## Your instructions
Render the records from the line containing "The image size is (672, 492)." through the line containing "(x=676, y=80)" as a Markdown table with the columns Row and Line. Number each line in Row and leave out blank lines.

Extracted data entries
────────────────────
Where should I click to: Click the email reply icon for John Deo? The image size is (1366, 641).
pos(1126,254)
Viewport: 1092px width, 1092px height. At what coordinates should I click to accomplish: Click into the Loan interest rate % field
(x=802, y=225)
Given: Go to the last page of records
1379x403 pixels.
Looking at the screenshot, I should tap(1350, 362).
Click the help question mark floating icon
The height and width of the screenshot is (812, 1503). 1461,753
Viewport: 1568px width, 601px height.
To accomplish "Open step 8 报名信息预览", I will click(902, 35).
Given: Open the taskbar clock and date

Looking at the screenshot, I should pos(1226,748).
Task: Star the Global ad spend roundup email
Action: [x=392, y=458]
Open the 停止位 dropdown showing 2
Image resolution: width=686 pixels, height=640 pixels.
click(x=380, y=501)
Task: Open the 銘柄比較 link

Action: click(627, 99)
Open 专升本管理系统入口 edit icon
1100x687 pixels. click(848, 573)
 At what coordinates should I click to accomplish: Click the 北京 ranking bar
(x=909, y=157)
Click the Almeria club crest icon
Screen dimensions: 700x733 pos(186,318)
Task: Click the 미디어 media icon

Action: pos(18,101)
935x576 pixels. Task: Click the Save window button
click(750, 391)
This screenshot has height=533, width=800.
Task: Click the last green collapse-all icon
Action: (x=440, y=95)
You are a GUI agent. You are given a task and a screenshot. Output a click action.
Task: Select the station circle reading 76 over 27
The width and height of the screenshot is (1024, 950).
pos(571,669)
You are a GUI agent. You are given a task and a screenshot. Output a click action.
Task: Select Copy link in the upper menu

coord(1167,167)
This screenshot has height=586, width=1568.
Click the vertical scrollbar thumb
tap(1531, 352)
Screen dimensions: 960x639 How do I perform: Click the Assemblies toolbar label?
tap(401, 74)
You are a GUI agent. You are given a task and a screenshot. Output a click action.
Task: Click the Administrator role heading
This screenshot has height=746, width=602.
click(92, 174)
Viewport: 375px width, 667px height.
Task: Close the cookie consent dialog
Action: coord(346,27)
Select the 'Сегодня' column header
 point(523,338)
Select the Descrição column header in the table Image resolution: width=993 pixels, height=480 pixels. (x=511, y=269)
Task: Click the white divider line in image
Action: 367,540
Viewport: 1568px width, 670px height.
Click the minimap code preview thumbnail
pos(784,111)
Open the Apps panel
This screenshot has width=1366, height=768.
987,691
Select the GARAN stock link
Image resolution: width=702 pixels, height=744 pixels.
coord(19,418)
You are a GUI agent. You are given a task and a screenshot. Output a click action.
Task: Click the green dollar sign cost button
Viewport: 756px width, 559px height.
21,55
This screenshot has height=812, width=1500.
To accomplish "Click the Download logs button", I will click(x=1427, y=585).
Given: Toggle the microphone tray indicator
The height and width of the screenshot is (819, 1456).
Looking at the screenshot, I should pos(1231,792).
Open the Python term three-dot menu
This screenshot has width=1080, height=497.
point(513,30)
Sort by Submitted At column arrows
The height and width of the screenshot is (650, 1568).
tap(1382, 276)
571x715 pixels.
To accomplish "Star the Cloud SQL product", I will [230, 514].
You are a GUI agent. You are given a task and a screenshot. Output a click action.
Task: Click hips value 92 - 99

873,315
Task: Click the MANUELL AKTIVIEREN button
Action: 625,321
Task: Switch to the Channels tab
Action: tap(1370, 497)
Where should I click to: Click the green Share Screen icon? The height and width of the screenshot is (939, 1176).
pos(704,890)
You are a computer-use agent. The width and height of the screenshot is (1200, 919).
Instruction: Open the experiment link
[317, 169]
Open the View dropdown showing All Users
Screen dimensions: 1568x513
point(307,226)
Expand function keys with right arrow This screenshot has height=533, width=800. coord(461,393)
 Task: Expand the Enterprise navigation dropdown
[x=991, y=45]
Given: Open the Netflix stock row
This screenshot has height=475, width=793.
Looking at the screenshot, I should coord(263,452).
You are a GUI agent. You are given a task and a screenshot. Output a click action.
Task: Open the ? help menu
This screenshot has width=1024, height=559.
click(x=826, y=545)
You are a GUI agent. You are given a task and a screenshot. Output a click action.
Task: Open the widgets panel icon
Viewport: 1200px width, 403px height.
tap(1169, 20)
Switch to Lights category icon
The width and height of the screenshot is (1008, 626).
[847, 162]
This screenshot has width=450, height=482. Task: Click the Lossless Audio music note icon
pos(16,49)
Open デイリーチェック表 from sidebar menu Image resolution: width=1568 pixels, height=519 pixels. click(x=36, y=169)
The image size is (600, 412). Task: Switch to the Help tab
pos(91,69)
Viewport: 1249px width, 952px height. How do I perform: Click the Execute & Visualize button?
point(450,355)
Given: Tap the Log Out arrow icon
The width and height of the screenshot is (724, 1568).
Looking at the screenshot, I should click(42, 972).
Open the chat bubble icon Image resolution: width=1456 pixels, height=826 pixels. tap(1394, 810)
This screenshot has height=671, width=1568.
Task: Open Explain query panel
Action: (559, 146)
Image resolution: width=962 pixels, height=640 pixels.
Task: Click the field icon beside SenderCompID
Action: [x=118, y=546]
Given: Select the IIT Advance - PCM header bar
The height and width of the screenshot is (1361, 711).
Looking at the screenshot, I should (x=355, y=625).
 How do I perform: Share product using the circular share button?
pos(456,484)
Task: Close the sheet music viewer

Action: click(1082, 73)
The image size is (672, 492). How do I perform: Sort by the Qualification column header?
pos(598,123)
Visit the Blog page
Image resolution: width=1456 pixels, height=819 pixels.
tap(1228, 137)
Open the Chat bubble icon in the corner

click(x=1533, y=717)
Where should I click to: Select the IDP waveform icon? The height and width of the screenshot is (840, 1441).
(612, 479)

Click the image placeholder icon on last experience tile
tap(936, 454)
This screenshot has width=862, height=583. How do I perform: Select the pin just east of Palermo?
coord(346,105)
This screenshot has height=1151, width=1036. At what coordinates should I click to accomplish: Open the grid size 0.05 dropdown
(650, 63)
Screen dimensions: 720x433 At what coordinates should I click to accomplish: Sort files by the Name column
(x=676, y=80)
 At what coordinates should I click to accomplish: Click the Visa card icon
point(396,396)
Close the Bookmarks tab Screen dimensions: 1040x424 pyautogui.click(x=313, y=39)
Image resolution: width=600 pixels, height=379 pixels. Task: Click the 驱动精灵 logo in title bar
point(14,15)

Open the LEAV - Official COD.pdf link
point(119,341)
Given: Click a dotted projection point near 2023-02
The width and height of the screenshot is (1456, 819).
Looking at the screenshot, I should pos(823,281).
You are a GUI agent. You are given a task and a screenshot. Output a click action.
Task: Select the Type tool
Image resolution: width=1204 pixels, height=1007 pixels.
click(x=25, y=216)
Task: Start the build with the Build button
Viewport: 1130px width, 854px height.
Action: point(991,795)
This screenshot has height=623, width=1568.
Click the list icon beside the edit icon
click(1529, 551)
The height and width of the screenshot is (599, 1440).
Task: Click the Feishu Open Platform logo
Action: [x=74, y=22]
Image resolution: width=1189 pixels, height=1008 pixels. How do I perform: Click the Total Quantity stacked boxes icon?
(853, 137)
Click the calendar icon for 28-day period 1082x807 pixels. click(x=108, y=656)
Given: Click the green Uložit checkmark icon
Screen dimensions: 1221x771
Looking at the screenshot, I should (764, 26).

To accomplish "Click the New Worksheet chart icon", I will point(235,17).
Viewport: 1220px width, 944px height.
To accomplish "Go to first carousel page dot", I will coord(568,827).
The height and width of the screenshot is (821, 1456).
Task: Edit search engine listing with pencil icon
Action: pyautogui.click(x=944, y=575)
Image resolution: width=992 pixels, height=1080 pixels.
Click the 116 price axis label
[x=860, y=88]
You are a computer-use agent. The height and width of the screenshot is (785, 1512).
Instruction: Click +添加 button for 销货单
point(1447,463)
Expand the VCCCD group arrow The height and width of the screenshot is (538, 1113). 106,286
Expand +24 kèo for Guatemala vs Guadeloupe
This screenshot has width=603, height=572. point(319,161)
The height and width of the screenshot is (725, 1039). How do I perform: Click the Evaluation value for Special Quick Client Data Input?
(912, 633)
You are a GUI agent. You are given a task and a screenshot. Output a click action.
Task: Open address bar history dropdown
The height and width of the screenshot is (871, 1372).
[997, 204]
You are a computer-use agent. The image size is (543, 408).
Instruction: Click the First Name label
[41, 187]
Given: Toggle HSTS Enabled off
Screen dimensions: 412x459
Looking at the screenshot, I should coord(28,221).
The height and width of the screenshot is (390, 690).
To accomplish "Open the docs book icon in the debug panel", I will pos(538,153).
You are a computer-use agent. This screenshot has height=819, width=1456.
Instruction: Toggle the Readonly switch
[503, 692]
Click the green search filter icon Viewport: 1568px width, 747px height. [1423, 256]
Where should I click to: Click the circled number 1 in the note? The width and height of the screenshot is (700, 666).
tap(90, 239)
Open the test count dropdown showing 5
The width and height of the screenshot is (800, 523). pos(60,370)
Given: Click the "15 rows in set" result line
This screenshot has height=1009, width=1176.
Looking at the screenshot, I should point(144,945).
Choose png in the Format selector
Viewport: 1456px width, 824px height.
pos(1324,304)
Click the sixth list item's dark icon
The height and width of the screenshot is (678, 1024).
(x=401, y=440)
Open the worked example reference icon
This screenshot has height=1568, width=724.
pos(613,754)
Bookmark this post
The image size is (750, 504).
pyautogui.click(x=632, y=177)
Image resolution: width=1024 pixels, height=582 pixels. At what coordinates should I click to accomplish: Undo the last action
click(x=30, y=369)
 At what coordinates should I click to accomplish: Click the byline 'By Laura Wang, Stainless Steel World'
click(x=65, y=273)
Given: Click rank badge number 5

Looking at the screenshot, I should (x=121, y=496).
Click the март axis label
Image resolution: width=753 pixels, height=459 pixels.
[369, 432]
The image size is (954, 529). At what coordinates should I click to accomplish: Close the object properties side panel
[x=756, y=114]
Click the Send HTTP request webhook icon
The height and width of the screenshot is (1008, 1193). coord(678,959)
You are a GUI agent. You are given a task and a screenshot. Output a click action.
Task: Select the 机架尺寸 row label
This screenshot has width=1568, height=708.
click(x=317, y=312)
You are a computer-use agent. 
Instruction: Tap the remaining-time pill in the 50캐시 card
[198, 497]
────────────────────
## Task response
| Row | Line |
|---|---|
| 1 | The image size is (672, 492). How do I perform: Sort by the Qualification column header? |
| 2 | pos(598,123) |
| 3 | Visit the Blog page |
| 4 | Image resolution: width=1456 pixels, height=819 pixels. |
| 5 | tap(1228, 137) |
| 6 | Open the Chat bubble icon in the corner |
| 7 | click(x=1533, y=717) |
| 8 | Where should I click to: Select the IDP waveform icon? The height and width of the screenshot is (840, 1441). |
| 9 | (612, 479) |
| 10 | Click the image placeholder icon on last experience tile |
| 11 | tap(936, 454) |
| 12 | This screenshot has width=862, height=583. How do I perform: Select the pin just east of Palermo? |
| 13 | coord(346,105) |
| 14 | This screenshot has height=1151, width=1036. At what coordinates should I click to accomplish: Open the grid size 0.05 dropdown |
| 15 | (650, 63) |
| 16 | Screen dimensions: 720x433 At what coordinates should I click to accomplish: Sort files by the Name column |
| 17 | (x=676, y=80) |